Understanding Arithmetic Sequences

First things first, what exactly is an arithmetic sequence? An arithmetic sequence is a sequence of numbers where the difference between any two consecutive terms is constant. This constant difference is called the common difference, often denoted as d. Identifying this common difference is key to unlocking the sequence and finding any term we want.

In our sequence, $4, 10, 16, 22, \ldots$, let's find the common difference. To do this, we subtract any term from the term that follows it. For example:

• $10 - 4 = 6$
• $16 - 10 = 6$
• $22 - 16 = 6$

As you can see, the common difference d is 6. This means we add 6 to each term to get the next term in the sequence.
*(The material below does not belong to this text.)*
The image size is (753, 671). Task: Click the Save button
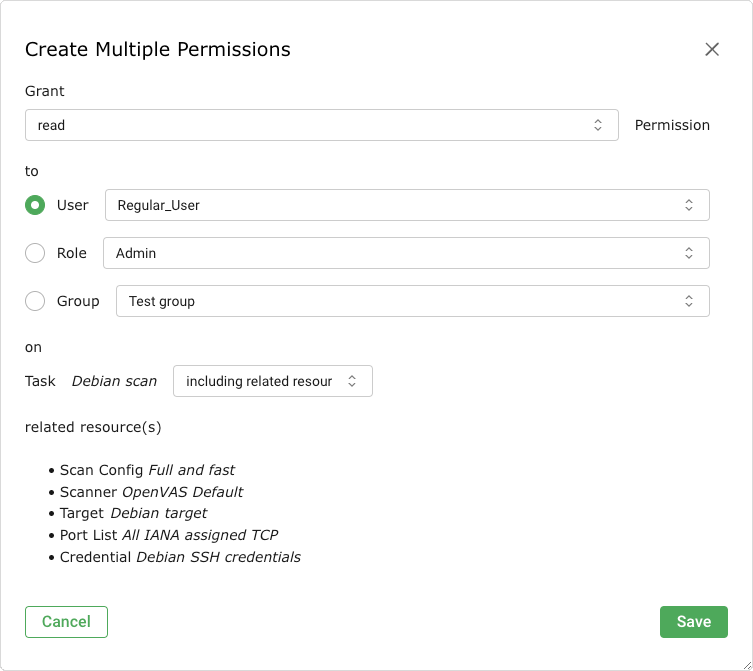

Knowing this, we can predict future terms, but there’s an even better way using a formula!

The Formula for the nth Term

To find the nth term of an arithmetic sequence, we use a simple formula:

$a_n = a_1 + (n - 1)d$

Where:

• $a_n$ is the nth term we want to find.
• $a_1$ is the first term of the sequence.
• n is the term number we're looking for.
• d is the common difference.

This formula is a lifesaver because it allows us to jump directly to any term without having to list all the terms in between. It's like having a secret code to unlock the sequence at any point!

Applying the Formula to Our Sequence

Now, let’s use this formula to find the 8th term of our sequence $4, 10, 16, 22, \ldots$. Here’s what we know:

• $a_1 = 4$ (the first term)
• $n = 8$ (we want to find the 8th term)
• $d = 6$ (the common difference)

Plug these values into the formula:

$a_8 = 4 + (8 - 1) \times 6$

Let's simplify step by step:

$a_8 = 4 + (7) \times 6$

$a_8 = 4 + 42$

$a_8 = 46$

So, the 8th term of the arithmetic sequence is 46. Wasn't that easy? The formula makes it straightforward to find any term in the sequence without having to manually add the common difference repeatedly.

Manual Calculation

Let's verify our answer by manually calculating the terms until we reach the 8th term. This will give us a better understanding and confirm our result.

1. 1st term: 4
2. 2nd term: 10
3. 3rd term: 16
4. 4th term: 22
5. 5th term: $22 + 6 = 28$
6. 6th term: $28 + 6 = 34$
7. 7th term: $34 + 6 = 40$
8. 8th term: $40 + 6 = 46$

As we can see, the 8th term is indeed 46, which confirms our calculation using the formula. This manual approach is helpful for understanding the sequence but can be time-consuming for finding terms that are further out.

Why This Matters

Understanding arithmetic sequences isn't just an abstract math concept; it has practical applications in various real-world scenarios. For example, it can be used in:

• Financial Planning: Calculating simple interest or predicting savings growth.
• Construction: Determining the amount of materials needed for evenly spaced structures.
• Computer Science: Analyzing the performance of algorithms with consistent increments.
• Physics: Modeling motion with constant acceleration.

By mastering arithmetic sequences, you're equipping yourself with a tool that can help solve a variety of problems in different fields. Plus, it’s a fundamental concept that builds the foundation for more advanced mathematical topics.

Practice Problems

To solidify your understanding, let’s try a couple of practice problems.

Practice Problem 1

Find the 10th term of the arithmetic sequence: $1, 5, 9, 13, \ldots$

Solution:

• $a_1 = 1$
• $n = 10$
• $d = 5 - 1 = 4$

$a_{10} = 1 + (10 - 1) \times 4$

$a_{10} = 1 + (9) \times 4$

$a_{10} = 1 + 36$

$a_{10} = 37$

So, the 10th term is 37.

Practice Problem 2

What is the 15th term of the sequence: $3, 8, 13, 18, \ldots$?

Solution:

• $a_1 = 3$
• $n = 15$
• $d = 8 - 3 = 5$

$a_{15} = 3 + (15 - 1) \times 5$

$a_{15} = 3 + (14) \times 5$

$a_{15} = 3 + 70$

$a_{15} = 73$

Thus, the 15th term is 73.

Common Mistakes to Avoid

When working with arithmetic sequences, there are a few common mistakes you should watch out for:

• Incorrectly Identifying the Common Difference: Always double-check that the difference between consecutive terms is consistent throughout the sequence.
• Misusing the Formula: Make sure you correctly substitute the values for $a_1$, n, and d in the formula.
• Arithmetic Errors: Be careful with your calculations, especially when multiplying and adding.
• Forgetting to Distribute: When using the formula, remember to distribute the common difference d to $(n - 1)$.

By being mindful of these potential pitfalls, you can improve your accuracy and avoid unnecessary errors.

Conclusion

In summary, finding the 8th term of the arithmetic sequence $4, 10, 16, 22, \ldots$ involves understanding the concept of a common difference and applying the formula $a_n = a_1 + (n - 1)d$. We identified the common difference as 6, used the formula to find the 8th term as 46, and verified our answer through manual calculation. Arithmetic sequences are fundamental in mathematics and have numerous real-world applications. Keep practicing, and you'll master this concept in no time!

So, next time you encounter an arithmetic sequence, you'll be well-equipped to tackle it! Happy calculating, guys!